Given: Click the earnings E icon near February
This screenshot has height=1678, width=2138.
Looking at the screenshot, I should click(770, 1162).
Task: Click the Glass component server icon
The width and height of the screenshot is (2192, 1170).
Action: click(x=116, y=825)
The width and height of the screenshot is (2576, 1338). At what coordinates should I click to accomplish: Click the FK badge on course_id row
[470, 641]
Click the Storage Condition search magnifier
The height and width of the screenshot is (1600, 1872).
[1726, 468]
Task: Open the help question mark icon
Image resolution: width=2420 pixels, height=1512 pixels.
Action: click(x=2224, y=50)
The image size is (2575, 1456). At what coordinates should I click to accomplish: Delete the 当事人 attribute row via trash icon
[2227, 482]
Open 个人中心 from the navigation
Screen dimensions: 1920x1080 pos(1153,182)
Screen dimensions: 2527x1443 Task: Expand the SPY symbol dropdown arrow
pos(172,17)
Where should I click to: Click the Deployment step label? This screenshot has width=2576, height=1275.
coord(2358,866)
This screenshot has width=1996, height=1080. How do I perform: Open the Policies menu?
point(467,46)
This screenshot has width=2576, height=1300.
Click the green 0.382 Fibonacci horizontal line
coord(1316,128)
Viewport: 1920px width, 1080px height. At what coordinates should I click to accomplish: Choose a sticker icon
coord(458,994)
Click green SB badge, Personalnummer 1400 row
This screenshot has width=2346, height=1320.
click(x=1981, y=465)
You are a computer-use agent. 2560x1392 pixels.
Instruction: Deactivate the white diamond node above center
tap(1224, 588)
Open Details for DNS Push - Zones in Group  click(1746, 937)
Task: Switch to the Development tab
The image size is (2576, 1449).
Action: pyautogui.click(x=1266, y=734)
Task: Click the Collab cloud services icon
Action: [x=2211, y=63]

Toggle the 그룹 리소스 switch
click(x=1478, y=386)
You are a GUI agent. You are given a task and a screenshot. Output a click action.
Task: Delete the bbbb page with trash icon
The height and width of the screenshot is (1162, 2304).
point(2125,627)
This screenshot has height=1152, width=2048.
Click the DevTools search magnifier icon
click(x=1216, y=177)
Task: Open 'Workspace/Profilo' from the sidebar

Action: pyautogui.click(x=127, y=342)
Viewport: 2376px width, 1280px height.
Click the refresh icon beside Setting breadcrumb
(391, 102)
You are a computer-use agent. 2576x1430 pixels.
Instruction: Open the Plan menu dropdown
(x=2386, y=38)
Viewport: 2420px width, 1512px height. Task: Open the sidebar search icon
· · · ·
> _Brief_: Could you report every line of the material that contains the string "agent"?

> _Result of the task_:
You are a computer-use agent. 2560x1392 pixels.
You are a GUI agent. You are given a task and a screenshot. Output a click action.
You are a computer-use agent. 2576x1430 pixels.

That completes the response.